As behavioral neuroscientists in search of molecular signatures of memory, it is important to remember that “A mouse cannot tell you if it remembers what it had for breakfast.” I now know how important it is to remember that not all behavioral displays can be easily interpreted, and not all memories manifest themselves with behavior. In practice, this means that multiple measures of activity must be examined in combination to fully characterize it’s behavioral and the neural process that given the expression of that behavior. It is also important that as teachers and mentors, we should not lose sight of the importance of learning and reinforcement as part of their development into scientists and educators of the future.
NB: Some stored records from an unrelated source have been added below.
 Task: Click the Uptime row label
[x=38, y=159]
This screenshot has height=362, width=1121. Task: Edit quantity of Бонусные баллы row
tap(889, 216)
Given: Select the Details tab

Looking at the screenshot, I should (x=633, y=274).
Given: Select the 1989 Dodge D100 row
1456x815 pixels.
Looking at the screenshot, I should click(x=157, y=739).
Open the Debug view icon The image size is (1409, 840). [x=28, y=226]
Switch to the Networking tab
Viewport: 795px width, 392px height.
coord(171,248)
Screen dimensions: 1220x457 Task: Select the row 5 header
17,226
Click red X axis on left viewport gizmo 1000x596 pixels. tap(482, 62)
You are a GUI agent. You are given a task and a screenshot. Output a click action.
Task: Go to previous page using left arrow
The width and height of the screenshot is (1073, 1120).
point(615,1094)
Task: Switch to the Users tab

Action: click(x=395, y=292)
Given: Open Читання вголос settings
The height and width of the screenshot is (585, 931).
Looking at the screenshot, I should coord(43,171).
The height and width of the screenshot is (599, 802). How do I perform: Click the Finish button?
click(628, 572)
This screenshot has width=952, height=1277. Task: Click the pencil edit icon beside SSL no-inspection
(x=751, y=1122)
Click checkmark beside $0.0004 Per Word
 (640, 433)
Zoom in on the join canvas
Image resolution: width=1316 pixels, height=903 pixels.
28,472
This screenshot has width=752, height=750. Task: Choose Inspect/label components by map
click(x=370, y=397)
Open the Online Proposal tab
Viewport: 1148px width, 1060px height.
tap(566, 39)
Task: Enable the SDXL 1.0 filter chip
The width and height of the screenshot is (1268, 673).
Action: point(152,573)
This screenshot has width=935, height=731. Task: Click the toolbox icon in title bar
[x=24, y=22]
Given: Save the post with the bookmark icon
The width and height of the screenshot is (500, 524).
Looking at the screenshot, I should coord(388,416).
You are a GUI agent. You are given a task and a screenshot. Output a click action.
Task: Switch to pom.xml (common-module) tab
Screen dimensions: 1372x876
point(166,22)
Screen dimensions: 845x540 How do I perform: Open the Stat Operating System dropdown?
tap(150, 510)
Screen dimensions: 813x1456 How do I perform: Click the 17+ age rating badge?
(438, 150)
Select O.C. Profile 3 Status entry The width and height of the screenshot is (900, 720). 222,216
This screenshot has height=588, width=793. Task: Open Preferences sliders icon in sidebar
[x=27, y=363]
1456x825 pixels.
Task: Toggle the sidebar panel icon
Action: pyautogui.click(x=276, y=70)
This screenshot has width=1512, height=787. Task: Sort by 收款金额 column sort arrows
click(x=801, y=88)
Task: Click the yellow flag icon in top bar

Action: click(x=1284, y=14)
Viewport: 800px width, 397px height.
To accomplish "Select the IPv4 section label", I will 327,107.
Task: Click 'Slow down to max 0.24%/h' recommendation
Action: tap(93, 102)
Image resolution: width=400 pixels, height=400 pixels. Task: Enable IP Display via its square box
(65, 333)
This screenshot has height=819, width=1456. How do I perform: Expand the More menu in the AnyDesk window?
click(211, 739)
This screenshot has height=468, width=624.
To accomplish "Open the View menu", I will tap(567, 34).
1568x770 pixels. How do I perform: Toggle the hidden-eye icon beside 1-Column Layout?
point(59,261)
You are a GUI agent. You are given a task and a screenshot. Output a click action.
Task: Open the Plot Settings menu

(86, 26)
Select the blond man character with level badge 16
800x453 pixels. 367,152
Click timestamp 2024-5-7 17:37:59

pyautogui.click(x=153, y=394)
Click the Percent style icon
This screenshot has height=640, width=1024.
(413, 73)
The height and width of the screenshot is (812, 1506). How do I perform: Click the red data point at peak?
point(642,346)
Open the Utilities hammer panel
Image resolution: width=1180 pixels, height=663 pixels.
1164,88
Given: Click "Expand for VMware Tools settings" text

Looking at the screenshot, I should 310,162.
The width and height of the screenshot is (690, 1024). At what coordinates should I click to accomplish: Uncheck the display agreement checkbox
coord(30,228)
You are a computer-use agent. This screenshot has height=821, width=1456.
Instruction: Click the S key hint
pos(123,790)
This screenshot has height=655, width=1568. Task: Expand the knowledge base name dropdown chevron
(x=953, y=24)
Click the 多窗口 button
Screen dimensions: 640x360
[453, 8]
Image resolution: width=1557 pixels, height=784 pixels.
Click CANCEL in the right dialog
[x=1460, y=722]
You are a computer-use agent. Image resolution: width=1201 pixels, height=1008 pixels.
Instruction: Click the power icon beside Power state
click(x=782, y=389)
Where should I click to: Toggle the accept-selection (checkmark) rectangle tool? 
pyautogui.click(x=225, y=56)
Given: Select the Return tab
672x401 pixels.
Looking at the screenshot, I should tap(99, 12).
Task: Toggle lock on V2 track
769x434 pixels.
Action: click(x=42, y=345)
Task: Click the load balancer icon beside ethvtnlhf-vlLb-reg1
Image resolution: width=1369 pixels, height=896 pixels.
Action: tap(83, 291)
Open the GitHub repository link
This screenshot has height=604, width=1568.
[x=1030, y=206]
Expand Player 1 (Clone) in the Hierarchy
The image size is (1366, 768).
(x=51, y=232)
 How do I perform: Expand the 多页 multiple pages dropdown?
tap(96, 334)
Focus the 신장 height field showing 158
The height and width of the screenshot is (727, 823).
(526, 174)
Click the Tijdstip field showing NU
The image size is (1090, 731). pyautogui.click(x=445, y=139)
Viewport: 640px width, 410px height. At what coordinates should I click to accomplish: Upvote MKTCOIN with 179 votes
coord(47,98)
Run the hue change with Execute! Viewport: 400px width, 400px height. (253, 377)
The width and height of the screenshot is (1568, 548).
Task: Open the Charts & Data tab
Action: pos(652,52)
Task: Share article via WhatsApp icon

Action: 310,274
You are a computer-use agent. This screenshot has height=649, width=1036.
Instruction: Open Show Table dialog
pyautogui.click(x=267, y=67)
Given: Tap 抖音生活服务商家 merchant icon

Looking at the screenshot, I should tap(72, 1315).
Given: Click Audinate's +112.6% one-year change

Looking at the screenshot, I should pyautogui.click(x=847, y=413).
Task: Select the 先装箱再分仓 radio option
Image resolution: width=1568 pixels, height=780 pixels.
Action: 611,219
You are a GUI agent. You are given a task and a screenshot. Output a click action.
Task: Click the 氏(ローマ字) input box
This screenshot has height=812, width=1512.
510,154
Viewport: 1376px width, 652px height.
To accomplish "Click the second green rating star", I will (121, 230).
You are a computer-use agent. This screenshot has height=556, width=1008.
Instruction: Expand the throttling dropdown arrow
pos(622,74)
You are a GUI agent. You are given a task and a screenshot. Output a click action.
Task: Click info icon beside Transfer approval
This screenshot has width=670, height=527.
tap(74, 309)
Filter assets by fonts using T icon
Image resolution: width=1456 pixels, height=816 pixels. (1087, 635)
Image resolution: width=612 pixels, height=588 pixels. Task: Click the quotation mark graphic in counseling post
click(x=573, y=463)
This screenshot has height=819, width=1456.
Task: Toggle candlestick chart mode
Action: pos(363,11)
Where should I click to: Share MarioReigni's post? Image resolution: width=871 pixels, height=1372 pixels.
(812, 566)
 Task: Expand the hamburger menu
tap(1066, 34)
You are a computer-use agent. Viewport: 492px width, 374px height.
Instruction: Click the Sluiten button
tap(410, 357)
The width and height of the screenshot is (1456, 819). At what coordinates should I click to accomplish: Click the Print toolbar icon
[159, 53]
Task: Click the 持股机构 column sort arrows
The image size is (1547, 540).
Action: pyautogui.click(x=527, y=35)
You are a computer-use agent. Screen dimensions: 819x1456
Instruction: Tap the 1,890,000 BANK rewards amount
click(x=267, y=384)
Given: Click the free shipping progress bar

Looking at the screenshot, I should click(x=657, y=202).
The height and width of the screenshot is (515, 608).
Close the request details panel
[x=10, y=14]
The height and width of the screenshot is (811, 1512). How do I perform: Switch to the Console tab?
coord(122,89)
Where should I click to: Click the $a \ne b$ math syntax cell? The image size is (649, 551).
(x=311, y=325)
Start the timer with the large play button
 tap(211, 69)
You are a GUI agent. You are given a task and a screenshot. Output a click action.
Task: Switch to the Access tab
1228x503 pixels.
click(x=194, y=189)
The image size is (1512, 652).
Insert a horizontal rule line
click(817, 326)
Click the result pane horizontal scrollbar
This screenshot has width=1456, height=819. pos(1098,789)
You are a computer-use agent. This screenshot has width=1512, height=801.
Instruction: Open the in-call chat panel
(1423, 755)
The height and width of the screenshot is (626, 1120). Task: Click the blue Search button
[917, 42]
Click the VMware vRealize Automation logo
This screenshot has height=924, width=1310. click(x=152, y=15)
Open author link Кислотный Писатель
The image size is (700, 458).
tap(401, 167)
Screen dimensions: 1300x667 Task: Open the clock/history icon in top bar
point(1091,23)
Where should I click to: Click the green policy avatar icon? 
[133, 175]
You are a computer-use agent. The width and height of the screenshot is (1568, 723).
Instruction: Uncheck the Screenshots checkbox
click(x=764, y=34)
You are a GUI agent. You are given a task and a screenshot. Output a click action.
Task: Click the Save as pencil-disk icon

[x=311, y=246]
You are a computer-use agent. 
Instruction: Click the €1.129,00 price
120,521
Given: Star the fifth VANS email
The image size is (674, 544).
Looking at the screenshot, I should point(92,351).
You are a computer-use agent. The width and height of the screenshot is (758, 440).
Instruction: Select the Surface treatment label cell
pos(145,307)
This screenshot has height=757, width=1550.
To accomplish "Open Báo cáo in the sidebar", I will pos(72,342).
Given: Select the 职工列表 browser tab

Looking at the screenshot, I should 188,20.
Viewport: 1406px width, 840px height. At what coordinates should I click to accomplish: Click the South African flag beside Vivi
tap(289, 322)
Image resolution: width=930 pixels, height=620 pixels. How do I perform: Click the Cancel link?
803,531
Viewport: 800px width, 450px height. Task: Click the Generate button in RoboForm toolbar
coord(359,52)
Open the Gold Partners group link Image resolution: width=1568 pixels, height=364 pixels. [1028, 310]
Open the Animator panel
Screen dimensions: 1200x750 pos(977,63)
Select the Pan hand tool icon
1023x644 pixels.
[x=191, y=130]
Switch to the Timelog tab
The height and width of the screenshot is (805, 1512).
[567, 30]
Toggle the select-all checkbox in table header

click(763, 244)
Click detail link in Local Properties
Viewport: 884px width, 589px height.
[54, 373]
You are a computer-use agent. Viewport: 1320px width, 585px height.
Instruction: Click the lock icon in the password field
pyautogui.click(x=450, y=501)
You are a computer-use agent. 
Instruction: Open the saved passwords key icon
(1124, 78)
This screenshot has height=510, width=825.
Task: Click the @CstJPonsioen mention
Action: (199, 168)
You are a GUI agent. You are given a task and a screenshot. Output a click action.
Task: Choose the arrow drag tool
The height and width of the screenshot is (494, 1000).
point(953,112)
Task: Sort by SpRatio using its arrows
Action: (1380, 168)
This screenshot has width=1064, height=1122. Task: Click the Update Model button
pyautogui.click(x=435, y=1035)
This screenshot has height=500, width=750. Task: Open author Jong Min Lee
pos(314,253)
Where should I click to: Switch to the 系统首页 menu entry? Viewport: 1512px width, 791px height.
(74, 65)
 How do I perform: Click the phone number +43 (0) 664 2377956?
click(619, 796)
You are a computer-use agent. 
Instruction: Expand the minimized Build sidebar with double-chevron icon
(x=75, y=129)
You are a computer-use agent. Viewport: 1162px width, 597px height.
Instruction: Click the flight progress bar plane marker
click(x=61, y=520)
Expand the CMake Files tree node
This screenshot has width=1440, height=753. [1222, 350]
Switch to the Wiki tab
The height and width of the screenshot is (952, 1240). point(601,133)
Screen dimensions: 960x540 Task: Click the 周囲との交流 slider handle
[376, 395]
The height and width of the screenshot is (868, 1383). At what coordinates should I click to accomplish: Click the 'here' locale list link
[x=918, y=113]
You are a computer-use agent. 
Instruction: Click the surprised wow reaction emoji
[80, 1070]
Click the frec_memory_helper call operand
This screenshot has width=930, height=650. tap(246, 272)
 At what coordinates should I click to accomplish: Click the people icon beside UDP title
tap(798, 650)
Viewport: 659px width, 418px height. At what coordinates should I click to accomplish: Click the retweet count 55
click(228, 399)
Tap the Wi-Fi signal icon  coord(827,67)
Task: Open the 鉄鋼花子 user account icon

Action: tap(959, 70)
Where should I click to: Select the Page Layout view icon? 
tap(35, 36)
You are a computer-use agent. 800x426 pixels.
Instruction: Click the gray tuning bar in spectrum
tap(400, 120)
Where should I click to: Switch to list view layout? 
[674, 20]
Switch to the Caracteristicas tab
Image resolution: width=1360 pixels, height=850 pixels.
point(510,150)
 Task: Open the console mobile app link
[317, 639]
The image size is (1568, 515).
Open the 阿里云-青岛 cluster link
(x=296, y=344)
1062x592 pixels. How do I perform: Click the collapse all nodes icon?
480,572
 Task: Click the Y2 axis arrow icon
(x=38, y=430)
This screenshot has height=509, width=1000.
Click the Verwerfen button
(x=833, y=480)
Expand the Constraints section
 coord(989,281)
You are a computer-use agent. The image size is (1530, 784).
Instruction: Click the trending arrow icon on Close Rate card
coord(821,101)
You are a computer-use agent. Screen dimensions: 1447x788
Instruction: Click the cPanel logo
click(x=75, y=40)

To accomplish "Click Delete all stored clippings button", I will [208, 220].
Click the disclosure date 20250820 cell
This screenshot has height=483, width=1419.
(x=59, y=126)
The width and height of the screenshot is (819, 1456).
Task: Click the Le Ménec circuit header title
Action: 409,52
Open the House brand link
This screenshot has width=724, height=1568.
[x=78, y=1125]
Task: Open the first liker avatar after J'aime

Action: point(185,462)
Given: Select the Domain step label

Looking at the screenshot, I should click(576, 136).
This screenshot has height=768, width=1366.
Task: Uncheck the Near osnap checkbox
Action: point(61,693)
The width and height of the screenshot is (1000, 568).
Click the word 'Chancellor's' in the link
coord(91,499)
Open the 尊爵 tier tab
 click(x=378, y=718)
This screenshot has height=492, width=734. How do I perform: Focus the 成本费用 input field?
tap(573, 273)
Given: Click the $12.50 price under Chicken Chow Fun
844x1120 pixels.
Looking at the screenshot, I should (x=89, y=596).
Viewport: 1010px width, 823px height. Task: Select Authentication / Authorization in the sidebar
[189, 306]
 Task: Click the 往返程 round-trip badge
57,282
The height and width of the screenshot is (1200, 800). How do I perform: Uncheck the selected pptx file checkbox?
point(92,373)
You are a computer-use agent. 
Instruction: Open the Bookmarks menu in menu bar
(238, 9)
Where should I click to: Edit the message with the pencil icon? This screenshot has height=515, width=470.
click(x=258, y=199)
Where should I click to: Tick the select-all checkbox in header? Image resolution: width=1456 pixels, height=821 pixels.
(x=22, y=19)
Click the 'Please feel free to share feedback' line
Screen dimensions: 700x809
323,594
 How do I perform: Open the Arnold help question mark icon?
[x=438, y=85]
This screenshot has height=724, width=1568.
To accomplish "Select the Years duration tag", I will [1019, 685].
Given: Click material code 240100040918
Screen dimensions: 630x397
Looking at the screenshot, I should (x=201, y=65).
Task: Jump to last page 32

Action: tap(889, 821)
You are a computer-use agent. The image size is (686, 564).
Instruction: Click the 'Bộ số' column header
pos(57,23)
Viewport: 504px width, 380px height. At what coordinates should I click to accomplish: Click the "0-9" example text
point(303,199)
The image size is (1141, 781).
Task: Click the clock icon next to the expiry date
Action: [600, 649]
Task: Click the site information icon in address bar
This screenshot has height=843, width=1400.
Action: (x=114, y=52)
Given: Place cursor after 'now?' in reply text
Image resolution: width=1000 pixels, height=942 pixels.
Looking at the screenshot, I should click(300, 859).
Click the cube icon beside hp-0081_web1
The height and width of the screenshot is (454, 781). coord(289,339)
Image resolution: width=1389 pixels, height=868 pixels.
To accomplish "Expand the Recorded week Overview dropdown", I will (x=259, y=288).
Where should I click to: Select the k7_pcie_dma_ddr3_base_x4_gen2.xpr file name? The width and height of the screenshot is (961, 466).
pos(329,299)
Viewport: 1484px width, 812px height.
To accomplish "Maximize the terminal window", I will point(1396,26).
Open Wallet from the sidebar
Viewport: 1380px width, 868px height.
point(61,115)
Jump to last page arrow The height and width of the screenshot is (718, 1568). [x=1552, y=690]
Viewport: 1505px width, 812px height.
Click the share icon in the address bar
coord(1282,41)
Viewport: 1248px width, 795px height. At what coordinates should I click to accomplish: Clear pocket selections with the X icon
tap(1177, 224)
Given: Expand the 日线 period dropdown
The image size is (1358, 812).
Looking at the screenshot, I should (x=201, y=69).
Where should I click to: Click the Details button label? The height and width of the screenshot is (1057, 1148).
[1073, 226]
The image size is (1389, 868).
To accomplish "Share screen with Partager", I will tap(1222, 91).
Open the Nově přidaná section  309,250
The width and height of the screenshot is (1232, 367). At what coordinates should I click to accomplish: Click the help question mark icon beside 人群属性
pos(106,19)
In the same way that conflict training has less effect on gene expression in the hippocampus, so too does consistent reinforcement lead to better learning in the classroom or educational research laboratory.
In conclusion, I hope that the knowledge gained from my thesis research will be used to improve interdisciplinary graduate training programs and to increase the prevalence of reproducible research and open science practices in neuroscience, integrative biology, and beyond.